Lay out as a JSON list of strings the stretch of lines from the line that contains "Task: Click the Save" through the line that contains "will (323, 381).", one string per line, with blank lines left out.

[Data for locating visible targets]
%%

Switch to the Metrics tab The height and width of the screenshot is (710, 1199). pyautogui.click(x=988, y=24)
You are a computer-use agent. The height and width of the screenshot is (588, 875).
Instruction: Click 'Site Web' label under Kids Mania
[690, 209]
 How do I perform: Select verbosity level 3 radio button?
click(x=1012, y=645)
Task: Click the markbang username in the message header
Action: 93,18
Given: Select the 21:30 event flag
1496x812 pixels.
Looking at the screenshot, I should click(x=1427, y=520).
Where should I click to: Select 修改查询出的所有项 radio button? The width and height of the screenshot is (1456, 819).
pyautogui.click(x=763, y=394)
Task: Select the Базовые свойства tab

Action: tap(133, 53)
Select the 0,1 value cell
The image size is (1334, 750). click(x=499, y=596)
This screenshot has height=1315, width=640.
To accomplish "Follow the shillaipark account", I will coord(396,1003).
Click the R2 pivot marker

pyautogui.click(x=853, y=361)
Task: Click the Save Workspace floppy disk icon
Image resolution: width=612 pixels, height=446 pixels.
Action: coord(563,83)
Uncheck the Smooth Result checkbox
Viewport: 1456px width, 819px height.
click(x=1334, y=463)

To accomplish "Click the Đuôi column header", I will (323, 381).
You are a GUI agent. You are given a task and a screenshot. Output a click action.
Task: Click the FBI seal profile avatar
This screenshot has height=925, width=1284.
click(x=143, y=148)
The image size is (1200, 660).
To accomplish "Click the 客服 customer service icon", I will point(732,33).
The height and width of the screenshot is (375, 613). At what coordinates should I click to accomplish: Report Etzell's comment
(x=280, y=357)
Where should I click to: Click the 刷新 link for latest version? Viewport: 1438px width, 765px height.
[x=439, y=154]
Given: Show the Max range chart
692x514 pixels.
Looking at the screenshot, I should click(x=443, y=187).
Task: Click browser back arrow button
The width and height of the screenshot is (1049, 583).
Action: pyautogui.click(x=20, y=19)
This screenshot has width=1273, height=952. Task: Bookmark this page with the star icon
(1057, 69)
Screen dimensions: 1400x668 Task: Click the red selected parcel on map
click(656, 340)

%%

- [Response for this exercise]
[
  "Task: Click the Save Workspace floppy disk icon",
  "Image resolution: width=612 pixels, height=446 pixels.",
  "Action: coord(563,83)",
  "Uncheck the Smooth Result checkbox",
  "Viewport: 1456px width, 819px height.",
  "click(x=1334, y=463)",
  "To accomplish \"Click the Đuôi column header\", I will (323, 381)."
]